:: TEXT SEGMENT ::
────

Sergei (or Siarhei) Brushko, Сергей Брушко (рус.) Belarusian photographer (1958–2000). Siarhei Brushko, born on 28 May 1958 in the town of Haradzieja, near Niasviž, Minsk Region.
After receiving his first camera as a birthday gift at age 6, Siarhei Brushko dedicated his entire life to photography. In his youth, Brushko earned extra money by shooting village holidays, and with the money he bought chemicals for photography and rare Czech photo magazines, for which he travelled to Lithuania.
After graduating from school, he decided to study geography at the Belarusian State University, but was one point below the passing score at the entrance exams. Brushko returned to photography, when, after the army, he went to be trained as a photography technologist at a vocational school in Maladziečna. After leaving it, he was assigned to a job as a studio photographer in Salihorsk. However, Brushko immediately tried to find a freer and more promising job and was soon noticed as a freelance author, first with a local newspaper, and later with the nation-wide newspaper Čyrvonaja Zmiena. On the wave of glasnost and the emergence of the national democratic movement, the Belarusian-language outlet constantly raised acute social and political topics. This could not affect the works of Siarhei Brushko, as his photos became expressly social, while the Soviet-style realism disappeared from his works and art photography retreated to the background.
At this time, Brushko began working on the theme of the Chernobyl tragedy, and the topic eventually became the author’s calling. Since his first trips to the relocation zone in 1987, later to the oncology centre and up to the last trip two months before his death, the topic echoed in the society. It was the social tragedy after the explosion that formed the basis of the photographer’s works. Almost without touching the exclusion zone and environmental aspects, Siarhei Brushko talked about the tragedy of innocent people who were simply expelled from their land as a result of a man-made disaster and the recklessness of people. The themes of meetings and partings, wandering without a native land, pain and illness were all stocked for a dozen years to be eventually told through photographs.
During those years, Brushko published a number of reports, most notably about a women’s prison, street children, and the extinction of villages. The theme of country life also became one of the author’s work dominants. After all, it was his thorough knowledge of rural life from the inside that helped the photographer reveal it widely and brightly. Brushko’s realistic view of rural life helps read without psychological evidence the psychological portrait of the Belarusian village, its stagnation, isolation, but at the same time, its inner peace and balance.
The active period lasted about 10 years. In the mid-90s, the photographer was diagnosed with incurable Raynaud’s syndrome. It was during this time that his only book was published, Brushko’s co-project with the Swiss photographer Hugo Jaeggi “Die Hoffnung stirbt zuletzt: Belarus im Jahre Zwölf nach Tschernobyl” (1998).
In the last 2 years of his life, the photographer struggled with the disease, spending most of his time in the hospital.
Siarhei Brushko died on 28 August 2000 and was buried in his native town of Haradzieja.

────

According to the Brushko biography, with which Swiss photographer did Brushko create his only book? The listing that comes next has no connection to the Brushko biography.

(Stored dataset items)

────

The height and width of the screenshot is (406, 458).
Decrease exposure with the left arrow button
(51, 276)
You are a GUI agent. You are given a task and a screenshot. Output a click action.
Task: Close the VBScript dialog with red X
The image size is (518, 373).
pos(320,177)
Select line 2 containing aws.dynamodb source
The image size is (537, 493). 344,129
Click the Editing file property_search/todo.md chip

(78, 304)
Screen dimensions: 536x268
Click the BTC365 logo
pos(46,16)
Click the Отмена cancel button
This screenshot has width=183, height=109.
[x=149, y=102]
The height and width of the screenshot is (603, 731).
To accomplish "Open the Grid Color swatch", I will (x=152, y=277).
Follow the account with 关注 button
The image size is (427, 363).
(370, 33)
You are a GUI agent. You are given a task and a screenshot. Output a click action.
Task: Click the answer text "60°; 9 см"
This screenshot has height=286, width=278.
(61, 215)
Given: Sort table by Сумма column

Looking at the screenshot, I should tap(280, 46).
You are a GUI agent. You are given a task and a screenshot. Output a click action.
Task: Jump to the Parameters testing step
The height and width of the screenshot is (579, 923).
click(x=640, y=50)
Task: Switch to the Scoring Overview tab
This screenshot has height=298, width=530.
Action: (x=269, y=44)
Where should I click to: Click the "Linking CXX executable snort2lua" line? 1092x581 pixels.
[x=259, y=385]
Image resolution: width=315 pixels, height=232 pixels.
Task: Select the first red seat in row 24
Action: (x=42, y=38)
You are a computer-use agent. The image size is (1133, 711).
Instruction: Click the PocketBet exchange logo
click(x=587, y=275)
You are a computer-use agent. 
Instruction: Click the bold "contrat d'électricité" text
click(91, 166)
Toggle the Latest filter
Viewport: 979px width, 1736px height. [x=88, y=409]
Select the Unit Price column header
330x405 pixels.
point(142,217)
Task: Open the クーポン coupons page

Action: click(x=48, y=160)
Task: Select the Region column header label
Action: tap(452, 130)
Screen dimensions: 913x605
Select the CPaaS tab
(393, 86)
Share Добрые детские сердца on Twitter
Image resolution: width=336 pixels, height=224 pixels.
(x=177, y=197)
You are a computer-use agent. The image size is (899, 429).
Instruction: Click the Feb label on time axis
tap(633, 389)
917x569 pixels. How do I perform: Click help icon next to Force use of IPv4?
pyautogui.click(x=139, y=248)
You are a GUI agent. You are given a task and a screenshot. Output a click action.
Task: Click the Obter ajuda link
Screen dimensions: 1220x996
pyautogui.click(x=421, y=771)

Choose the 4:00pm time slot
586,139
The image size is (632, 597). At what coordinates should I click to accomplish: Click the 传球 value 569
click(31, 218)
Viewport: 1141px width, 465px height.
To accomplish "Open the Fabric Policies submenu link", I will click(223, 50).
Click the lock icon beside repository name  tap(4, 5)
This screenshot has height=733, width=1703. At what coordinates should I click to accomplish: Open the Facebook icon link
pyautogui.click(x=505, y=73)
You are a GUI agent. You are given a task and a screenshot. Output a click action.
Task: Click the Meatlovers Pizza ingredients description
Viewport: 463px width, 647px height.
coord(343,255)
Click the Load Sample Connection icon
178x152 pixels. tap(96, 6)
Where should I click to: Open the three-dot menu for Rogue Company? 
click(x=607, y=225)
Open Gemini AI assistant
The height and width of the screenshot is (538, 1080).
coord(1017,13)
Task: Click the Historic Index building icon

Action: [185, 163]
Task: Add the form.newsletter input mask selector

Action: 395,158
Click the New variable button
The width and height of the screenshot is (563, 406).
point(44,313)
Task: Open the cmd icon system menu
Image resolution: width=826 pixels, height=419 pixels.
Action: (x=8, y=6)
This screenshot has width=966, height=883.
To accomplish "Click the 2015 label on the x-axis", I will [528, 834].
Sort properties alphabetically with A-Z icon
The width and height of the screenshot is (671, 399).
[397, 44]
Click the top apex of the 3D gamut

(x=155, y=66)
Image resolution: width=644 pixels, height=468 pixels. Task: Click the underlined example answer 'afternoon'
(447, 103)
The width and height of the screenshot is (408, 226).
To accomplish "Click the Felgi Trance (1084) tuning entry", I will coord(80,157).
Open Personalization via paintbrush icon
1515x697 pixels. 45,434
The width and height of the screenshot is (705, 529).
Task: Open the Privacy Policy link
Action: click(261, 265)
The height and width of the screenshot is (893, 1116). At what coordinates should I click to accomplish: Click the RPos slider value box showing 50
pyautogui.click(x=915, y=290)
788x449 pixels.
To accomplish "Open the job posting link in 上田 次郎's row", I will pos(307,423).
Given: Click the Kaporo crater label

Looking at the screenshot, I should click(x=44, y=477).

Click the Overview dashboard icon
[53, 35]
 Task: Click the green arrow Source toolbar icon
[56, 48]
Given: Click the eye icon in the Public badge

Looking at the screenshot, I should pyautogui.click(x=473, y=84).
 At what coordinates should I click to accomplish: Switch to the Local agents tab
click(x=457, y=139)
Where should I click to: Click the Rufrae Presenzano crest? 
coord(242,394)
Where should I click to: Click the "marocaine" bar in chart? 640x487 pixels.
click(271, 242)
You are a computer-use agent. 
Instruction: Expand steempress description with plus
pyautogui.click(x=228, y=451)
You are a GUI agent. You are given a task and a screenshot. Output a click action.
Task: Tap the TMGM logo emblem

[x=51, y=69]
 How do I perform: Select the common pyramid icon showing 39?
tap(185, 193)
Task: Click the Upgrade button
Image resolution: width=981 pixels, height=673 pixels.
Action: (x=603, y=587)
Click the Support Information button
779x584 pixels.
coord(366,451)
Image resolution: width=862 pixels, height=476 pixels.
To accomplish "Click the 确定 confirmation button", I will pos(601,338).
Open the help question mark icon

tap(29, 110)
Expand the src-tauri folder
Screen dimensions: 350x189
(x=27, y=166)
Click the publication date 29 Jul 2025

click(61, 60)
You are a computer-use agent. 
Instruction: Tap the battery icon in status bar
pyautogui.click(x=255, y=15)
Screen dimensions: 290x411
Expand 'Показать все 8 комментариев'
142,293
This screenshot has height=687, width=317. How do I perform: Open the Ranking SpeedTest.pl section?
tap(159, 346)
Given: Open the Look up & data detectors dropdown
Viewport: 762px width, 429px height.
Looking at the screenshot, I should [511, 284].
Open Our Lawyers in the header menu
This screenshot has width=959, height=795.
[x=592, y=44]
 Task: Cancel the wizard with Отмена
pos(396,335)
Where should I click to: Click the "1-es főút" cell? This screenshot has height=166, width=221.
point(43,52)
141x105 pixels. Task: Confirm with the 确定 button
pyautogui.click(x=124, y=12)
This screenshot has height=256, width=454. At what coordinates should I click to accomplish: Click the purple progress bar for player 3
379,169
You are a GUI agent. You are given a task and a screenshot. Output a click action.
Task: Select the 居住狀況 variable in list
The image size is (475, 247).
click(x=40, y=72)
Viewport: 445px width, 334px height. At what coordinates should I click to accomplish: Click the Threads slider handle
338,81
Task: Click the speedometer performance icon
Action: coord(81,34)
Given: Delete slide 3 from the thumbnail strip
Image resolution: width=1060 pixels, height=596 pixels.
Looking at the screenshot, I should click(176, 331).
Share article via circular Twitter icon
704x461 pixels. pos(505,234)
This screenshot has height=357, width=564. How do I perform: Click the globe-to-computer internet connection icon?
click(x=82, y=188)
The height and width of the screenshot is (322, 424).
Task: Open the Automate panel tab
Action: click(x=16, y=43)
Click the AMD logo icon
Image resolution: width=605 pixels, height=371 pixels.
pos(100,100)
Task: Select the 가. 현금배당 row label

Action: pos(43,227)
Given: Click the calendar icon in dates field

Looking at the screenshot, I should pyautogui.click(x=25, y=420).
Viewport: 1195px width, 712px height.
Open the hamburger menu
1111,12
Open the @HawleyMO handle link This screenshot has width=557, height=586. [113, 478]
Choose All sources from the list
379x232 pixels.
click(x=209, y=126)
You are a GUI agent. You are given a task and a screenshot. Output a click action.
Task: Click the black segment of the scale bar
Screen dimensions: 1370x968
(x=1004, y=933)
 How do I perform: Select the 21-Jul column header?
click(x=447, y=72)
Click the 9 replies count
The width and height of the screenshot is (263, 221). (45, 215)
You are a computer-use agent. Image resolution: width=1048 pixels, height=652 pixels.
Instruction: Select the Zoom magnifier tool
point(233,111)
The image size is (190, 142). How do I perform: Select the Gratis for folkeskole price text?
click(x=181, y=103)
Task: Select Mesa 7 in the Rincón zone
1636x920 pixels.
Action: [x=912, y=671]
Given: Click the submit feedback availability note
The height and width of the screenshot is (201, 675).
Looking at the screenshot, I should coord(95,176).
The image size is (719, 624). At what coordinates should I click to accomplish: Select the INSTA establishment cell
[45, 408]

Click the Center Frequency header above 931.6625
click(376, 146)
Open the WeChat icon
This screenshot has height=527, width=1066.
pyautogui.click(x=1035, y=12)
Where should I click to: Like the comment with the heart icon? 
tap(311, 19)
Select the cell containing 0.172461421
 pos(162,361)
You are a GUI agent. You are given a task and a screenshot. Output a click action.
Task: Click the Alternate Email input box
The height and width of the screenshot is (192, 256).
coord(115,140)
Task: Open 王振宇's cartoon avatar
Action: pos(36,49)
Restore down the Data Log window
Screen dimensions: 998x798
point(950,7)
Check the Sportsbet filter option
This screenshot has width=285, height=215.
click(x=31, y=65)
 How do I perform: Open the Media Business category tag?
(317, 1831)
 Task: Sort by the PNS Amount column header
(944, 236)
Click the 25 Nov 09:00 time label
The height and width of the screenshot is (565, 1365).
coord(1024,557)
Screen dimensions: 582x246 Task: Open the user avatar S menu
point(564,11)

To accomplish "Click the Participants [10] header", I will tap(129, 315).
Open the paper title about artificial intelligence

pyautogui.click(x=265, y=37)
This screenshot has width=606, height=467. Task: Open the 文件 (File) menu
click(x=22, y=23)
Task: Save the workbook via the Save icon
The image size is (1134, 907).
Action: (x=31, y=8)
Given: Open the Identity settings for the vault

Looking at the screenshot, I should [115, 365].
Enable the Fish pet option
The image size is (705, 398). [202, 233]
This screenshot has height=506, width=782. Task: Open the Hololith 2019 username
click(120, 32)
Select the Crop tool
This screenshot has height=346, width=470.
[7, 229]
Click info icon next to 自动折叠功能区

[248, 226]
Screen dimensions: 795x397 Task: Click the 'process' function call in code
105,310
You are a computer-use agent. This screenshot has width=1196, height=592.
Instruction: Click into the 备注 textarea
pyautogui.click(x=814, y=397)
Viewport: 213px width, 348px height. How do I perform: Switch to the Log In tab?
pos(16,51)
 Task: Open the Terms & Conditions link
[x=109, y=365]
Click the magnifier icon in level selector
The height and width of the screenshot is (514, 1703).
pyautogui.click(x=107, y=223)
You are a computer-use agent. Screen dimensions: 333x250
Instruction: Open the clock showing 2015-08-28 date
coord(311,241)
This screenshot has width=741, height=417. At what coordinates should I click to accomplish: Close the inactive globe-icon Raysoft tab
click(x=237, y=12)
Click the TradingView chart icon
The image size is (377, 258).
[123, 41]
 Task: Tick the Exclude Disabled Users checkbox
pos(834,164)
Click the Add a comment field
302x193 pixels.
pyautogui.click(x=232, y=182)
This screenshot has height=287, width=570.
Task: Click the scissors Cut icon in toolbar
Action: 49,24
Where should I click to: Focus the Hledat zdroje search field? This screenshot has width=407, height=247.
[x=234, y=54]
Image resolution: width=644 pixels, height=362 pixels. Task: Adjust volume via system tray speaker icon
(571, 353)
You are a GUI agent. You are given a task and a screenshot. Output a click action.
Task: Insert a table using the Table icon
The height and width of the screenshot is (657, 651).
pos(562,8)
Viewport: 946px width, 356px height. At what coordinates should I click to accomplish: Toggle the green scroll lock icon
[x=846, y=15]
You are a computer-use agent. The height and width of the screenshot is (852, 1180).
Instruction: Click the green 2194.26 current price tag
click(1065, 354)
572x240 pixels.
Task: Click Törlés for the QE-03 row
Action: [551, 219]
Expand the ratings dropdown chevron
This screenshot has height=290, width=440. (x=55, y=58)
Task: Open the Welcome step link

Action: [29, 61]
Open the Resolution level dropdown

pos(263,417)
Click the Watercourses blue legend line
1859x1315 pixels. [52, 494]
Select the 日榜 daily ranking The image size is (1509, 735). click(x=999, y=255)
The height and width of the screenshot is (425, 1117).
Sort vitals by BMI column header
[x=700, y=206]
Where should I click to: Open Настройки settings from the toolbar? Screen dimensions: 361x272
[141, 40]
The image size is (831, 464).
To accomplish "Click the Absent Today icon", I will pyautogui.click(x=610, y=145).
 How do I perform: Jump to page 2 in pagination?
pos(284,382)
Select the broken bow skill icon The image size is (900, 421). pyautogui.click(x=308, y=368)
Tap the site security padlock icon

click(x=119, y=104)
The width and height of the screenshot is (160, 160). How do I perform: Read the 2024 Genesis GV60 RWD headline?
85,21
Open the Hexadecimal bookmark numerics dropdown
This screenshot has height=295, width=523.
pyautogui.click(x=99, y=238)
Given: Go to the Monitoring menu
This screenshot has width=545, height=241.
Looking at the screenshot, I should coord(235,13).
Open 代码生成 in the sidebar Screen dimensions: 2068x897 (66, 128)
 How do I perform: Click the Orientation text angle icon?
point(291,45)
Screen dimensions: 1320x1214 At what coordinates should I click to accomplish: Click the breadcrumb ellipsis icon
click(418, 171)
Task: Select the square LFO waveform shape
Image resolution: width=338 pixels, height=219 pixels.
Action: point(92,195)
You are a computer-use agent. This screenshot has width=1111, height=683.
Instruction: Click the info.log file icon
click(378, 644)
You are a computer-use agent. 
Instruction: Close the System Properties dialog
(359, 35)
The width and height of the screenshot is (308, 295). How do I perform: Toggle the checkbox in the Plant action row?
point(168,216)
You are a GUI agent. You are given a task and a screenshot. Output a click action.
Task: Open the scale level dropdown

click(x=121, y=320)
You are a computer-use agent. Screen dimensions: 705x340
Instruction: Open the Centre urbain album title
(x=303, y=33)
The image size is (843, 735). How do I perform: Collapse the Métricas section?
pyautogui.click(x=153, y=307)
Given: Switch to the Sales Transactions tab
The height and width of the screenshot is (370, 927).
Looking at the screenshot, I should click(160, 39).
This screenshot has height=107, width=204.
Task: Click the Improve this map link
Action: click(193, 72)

────

:: ANSWER BOX ::
Hugo Jaeggi